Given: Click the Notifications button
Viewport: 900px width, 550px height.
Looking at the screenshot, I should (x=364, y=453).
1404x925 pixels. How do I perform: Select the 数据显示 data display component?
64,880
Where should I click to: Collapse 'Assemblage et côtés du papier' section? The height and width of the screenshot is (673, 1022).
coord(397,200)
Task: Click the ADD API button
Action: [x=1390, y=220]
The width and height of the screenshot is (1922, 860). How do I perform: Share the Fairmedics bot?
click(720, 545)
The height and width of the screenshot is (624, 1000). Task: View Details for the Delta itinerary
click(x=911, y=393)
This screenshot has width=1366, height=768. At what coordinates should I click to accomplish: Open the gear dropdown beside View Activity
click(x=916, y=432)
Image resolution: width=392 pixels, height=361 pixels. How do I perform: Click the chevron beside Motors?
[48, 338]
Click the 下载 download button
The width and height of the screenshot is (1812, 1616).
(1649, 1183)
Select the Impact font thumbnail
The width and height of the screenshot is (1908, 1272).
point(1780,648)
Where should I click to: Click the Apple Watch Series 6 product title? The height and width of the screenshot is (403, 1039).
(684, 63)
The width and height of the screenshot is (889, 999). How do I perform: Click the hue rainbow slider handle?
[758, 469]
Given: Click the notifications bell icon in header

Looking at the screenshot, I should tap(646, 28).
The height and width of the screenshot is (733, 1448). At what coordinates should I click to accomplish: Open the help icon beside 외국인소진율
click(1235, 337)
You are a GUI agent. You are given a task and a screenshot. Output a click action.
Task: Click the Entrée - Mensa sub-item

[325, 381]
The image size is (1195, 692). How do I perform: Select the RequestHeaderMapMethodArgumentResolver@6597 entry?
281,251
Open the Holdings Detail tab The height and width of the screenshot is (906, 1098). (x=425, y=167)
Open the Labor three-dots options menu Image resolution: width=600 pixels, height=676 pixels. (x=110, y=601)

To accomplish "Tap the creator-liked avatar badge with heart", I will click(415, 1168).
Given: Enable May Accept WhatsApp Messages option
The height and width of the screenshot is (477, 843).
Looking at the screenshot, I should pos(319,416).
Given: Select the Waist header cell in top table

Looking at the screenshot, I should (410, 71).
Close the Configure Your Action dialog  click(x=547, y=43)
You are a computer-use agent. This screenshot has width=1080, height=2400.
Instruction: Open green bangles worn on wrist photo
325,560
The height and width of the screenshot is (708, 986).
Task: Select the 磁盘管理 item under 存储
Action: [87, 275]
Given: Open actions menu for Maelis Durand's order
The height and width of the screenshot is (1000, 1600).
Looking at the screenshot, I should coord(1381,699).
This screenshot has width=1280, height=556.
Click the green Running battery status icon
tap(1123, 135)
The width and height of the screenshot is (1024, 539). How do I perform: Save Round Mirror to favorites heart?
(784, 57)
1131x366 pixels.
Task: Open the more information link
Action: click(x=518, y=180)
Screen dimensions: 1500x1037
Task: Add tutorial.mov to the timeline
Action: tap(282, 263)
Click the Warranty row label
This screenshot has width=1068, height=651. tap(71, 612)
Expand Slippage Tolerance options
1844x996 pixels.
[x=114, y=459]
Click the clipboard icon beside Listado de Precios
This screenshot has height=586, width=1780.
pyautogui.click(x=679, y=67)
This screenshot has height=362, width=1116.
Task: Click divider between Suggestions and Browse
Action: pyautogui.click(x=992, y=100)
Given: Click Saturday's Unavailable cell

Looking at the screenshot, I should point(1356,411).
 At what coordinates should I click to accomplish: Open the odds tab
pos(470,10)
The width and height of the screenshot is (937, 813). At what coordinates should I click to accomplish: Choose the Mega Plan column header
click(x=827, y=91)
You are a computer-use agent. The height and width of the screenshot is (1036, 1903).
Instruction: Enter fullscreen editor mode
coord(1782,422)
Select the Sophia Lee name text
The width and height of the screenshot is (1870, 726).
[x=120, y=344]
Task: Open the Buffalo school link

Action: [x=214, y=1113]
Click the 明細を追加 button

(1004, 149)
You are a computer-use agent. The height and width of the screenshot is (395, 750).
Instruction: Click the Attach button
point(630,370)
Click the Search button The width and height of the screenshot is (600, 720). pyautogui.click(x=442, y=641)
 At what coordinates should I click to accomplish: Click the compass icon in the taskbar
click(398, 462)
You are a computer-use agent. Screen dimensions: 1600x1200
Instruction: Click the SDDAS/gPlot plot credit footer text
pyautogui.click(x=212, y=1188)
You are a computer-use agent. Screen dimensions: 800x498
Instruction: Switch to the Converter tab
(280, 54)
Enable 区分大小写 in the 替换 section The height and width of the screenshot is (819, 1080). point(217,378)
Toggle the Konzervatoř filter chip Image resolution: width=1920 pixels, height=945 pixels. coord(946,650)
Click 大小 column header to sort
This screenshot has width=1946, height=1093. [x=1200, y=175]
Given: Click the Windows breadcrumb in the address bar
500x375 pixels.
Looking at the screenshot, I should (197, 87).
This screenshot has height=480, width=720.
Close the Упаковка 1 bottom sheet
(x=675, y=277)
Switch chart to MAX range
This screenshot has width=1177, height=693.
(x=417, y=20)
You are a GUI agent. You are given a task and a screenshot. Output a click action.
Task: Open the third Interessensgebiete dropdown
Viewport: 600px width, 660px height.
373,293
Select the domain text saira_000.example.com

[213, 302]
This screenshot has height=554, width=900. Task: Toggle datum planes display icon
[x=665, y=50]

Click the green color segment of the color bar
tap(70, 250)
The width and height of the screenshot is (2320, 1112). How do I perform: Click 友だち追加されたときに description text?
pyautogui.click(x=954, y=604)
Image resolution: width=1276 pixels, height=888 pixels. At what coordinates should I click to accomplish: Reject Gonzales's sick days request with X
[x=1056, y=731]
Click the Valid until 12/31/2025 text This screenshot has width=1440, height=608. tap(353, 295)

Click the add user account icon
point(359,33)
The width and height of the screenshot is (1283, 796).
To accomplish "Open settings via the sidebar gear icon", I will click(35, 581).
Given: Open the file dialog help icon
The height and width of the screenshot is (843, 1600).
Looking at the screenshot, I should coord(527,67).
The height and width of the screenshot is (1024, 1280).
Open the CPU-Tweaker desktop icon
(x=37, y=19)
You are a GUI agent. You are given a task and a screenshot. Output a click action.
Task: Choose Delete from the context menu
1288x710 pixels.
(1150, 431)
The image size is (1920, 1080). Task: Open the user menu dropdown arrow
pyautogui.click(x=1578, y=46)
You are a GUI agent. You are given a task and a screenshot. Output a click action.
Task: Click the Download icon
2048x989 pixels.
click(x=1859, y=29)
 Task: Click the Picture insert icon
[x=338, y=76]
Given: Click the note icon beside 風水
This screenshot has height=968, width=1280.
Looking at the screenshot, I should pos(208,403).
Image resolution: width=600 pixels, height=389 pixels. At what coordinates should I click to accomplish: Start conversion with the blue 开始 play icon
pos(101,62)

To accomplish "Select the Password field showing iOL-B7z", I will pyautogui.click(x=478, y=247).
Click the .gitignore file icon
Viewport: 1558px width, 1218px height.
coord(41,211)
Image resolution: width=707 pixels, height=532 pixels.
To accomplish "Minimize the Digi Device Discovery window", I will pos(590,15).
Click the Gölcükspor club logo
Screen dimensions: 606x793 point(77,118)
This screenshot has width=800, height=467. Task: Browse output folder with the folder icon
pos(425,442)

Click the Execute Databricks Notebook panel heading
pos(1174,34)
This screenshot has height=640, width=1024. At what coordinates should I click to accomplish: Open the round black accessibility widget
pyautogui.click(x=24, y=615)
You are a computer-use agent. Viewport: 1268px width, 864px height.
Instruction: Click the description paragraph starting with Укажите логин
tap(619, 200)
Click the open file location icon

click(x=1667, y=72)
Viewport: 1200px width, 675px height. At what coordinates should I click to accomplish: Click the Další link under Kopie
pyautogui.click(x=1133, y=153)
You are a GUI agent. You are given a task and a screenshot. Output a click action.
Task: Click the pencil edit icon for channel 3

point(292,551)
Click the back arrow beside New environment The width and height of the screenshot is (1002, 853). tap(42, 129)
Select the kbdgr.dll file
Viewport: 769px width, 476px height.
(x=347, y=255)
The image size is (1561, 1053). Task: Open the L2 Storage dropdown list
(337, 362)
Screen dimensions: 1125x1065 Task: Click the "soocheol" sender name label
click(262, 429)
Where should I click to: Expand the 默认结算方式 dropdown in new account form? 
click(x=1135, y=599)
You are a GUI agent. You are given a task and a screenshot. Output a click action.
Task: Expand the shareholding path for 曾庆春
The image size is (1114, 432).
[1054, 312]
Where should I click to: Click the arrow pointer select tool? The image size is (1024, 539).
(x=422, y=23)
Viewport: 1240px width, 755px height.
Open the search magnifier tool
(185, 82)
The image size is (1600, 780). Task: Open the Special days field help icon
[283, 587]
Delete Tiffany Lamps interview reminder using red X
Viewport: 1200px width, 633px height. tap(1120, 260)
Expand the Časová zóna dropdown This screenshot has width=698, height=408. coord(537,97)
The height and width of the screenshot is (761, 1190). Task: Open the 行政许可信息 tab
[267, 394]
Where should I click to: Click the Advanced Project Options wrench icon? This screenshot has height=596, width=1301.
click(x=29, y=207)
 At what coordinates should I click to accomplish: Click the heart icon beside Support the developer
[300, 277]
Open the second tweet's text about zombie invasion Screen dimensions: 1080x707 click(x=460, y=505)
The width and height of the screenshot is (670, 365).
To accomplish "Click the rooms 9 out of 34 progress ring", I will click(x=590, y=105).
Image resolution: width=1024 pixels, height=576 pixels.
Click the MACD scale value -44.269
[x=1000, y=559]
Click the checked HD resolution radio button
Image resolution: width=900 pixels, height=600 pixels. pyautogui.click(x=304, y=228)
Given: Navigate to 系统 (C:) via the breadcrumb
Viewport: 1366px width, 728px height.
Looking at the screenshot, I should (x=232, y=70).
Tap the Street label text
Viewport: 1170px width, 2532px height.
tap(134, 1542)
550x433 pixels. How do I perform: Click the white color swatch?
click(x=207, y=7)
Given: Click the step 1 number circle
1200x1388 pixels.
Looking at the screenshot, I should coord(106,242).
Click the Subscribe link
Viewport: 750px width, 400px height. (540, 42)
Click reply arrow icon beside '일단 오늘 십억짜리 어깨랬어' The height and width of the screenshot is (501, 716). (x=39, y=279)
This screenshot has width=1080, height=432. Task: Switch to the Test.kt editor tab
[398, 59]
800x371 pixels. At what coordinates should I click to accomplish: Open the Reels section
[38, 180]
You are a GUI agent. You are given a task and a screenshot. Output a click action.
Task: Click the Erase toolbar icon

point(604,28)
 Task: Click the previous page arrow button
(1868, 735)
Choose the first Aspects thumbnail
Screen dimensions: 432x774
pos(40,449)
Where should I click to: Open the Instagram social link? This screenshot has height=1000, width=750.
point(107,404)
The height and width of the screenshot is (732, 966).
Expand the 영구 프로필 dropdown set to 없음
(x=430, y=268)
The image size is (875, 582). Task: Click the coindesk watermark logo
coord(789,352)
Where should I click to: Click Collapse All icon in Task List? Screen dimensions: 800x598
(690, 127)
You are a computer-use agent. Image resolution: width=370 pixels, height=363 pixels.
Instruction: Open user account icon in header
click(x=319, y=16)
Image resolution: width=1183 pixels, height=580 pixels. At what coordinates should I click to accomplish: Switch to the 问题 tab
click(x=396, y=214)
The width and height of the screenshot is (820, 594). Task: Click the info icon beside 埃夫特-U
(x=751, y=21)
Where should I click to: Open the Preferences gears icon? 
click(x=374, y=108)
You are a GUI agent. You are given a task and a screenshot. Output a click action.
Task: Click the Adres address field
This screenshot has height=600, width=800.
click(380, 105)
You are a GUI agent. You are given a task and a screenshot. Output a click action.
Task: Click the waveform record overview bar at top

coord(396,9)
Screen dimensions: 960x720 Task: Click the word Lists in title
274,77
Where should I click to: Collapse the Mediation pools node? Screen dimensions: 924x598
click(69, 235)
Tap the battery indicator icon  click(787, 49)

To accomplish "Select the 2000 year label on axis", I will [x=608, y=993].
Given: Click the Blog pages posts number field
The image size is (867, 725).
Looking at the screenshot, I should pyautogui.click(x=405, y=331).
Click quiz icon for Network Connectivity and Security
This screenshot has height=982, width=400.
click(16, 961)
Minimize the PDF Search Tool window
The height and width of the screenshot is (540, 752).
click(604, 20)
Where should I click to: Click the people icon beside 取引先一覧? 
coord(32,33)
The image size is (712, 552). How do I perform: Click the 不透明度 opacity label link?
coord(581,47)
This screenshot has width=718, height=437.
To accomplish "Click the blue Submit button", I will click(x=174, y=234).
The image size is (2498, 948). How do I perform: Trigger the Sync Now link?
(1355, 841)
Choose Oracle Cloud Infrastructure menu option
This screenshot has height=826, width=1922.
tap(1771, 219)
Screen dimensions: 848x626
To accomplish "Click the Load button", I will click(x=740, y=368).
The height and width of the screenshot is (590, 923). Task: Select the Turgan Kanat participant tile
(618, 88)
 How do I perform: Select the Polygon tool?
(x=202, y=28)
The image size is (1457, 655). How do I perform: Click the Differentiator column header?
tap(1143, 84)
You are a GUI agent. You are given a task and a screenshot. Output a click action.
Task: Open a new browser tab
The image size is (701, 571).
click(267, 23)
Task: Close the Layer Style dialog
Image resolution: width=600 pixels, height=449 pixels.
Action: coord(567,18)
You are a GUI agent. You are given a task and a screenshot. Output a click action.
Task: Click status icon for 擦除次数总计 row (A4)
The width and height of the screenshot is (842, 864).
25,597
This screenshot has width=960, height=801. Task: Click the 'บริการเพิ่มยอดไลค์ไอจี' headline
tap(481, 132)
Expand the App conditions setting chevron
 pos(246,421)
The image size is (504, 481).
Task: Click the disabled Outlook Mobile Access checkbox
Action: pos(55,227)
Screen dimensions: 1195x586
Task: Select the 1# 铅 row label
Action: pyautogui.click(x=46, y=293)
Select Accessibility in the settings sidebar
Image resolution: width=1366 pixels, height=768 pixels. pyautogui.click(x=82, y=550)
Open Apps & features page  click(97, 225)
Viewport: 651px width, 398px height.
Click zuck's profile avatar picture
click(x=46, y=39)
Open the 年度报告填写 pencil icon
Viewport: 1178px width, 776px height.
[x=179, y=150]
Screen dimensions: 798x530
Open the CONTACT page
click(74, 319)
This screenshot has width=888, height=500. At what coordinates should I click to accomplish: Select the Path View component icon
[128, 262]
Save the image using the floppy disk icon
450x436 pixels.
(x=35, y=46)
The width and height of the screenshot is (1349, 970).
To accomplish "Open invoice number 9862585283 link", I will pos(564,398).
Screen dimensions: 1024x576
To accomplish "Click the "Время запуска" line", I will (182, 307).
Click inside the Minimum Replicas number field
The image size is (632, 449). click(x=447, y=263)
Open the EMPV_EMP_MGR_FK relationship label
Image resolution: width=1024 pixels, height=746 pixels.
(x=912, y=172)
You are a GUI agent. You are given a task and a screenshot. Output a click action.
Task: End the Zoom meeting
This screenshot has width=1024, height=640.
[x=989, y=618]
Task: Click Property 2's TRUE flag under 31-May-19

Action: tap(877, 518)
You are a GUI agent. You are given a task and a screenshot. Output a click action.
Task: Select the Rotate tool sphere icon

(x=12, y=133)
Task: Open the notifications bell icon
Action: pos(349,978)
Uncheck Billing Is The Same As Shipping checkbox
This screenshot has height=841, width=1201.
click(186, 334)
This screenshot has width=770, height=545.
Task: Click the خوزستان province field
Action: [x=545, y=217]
=-=-=-=-=
Please give the number of lines in the data above that include the string "Minimize", and nothing else.

-- EXPECTED ANSWER --
2